Write out again, exactly, the lines below starting at the one with "This screenshot has width=640, height=1552." and ending at the one with "This screenshot has width=1026, height=729.".

════════════════

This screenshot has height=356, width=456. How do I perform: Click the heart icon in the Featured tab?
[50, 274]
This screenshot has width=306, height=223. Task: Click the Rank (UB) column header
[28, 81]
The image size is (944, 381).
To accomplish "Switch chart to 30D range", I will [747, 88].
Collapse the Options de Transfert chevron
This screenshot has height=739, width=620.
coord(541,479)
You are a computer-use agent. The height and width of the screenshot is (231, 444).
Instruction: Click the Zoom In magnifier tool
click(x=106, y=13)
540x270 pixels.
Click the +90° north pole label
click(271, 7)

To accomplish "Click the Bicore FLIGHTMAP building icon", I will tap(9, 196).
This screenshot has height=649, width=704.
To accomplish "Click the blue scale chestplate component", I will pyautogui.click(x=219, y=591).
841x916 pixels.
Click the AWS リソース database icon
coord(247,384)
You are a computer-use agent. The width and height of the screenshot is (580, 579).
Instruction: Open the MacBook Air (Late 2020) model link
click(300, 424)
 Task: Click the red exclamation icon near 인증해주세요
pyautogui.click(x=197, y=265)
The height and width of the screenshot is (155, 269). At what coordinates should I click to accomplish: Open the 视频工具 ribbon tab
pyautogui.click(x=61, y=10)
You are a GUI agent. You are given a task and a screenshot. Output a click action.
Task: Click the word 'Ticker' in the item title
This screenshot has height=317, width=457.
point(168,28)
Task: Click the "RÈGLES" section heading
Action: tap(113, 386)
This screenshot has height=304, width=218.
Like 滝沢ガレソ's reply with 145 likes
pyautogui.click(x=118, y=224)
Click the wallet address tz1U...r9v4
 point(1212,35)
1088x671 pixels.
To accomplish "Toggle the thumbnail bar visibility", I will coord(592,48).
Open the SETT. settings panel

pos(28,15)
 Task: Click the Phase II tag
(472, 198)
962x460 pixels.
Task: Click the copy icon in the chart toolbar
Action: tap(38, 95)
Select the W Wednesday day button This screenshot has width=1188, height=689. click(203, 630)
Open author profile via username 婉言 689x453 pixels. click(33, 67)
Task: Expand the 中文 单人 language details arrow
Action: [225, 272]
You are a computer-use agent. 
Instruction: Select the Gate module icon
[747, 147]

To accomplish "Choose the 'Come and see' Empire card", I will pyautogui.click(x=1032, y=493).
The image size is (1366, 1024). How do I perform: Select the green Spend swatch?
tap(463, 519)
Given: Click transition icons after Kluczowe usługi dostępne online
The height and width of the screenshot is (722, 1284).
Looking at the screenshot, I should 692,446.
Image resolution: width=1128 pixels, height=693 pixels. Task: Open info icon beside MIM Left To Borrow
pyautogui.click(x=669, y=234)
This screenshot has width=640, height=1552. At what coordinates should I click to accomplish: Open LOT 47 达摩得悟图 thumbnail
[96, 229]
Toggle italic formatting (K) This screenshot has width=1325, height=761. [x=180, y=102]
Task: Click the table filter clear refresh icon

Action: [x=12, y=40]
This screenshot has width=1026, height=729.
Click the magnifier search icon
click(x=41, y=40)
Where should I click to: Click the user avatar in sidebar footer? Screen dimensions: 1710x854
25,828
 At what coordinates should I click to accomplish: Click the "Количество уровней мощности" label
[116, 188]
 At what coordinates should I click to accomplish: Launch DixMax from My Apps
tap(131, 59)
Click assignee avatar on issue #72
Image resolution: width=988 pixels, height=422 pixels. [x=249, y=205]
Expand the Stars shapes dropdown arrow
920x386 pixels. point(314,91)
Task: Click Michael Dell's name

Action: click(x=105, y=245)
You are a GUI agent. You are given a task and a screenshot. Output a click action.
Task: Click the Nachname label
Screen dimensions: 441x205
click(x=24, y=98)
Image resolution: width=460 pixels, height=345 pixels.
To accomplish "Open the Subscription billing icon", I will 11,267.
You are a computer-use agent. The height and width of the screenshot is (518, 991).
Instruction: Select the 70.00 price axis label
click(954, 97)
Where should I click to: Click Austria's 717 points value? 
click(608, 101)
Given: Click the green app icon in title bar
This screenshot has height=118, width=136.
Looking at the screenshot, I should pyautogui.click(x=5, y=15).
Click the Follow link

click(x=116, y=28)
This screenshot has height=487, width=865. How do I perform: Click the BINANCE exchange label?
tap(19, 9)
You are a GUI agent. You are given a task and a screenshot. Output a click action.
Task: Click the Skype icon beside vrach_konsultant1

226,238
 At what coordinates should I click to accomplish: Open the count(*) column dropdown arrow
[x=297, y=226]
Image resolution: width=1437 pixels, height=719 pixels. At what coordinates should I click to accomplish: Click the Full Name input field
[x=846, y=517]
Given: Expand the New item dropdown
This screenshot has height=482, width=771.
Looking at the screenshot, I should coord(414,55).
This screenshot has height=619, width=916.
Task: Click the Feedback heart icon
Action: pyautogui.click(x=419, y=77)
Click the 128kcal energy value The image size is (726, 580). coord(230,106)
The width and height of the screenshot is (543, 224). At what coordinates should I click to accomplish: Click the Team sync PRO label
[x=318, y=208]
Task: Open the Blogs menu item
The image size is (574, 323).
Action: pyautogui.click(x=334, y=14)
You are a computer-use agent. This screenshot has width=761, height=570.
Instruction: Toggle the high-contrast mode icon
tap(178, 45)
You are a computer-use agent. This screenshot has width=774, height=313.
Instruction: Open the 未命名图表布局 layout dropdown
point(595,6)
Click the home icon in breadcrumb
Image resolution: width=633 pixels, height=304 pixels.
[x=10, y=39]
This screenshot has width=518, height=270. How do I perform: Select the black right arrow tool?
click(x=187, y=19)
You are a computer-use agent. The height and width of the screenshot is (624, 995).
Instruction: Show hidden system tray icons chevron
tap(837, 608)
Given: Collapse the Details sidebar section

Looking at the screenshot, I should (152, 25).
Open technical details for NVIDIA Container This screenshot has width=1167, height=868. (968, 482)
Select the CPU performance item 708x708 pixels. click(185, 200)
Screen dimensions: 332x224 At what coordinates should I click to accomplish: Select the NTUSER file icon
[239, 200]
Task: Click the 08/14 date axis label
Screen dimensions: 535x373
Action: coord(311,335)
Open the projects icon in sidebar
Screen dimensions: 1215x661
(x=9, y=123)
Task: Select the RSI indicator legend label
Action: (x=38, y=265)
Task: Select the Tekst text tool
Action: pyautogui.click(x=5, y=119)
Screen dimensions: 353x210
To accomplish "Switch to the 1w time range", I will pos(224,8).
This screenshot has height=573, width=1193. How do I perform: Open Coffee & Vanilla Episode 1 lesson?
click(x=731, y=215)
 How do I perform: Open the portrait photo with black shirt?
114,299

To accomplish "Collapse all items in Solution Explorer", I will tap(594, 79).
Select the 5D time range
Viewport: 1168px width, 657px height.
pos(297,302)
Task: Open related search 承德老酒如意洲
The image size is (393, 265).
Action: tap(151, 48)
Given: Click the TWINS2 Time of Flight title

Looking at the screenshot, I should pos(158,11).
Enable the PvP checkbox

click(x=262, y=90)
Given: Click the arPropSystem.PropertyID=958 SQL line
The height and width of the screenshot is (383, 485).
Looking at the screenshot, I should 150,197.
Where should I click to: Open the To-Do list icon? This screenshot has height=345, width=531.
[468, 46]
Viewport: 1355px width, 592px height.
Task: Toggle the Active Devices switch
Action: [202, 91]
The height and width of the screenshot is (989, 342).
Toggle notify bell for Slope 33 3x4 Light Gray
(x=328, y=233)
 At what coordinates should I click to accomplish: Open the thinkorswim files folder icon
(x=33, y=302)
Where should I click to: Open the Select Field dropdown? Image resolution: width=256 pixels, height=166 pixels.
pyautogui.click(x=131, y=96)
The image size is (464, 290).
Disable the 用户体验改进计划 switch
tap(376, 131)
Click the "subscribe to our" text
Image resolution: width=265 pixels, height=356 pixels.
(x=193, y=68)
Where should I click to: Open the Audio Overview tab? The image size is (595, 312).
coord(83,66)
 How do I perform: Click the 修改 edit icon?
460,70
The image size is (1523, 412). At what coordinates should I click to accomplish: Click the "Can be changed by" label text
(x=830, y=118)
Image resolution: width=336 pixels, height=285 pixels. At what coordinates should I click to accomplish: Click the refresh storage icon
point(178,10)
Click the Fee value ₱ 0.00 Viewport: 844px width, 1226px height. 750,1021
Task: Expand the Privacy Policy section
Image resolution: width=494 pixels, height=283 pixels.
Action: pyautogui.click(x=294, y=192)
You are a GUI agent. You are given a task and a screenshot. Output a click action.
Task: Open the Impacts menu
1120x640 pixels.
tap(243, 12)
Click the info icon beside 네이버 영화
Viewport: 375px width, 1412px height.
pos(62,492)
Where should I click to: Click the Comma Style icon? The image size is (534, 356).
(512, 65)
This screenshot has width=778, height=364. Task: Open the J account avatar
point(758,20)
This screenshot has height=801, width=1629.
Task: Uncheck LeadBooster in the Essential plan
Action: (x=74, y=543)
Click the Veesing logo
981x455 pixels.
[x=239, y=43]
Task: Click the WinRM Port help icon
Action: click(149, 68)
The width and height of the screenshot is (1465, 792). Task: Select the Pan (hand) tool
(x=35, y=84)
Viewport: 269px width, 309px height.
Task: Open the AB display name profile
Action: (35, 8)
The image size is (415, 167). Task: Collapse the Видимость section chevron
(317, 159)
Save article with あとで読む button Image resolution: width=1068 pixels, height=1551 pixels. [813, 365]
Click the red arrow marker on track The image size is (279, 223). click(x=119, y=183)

════════════════

*FINISHED TASK*.
This screenshot has width=640, height=1552. At what coordinates should I click to accomplish: Open LOT 47 达摩得悟图 thumbnail
[96, 229]
Toggle italic formatting (K) This screenshot has width=1325, height=761. [x=180, y=102]
Task: Click the table filter clear refresh icon

Action: [x=12, y=40]
This screenshot has width=1026, height=729.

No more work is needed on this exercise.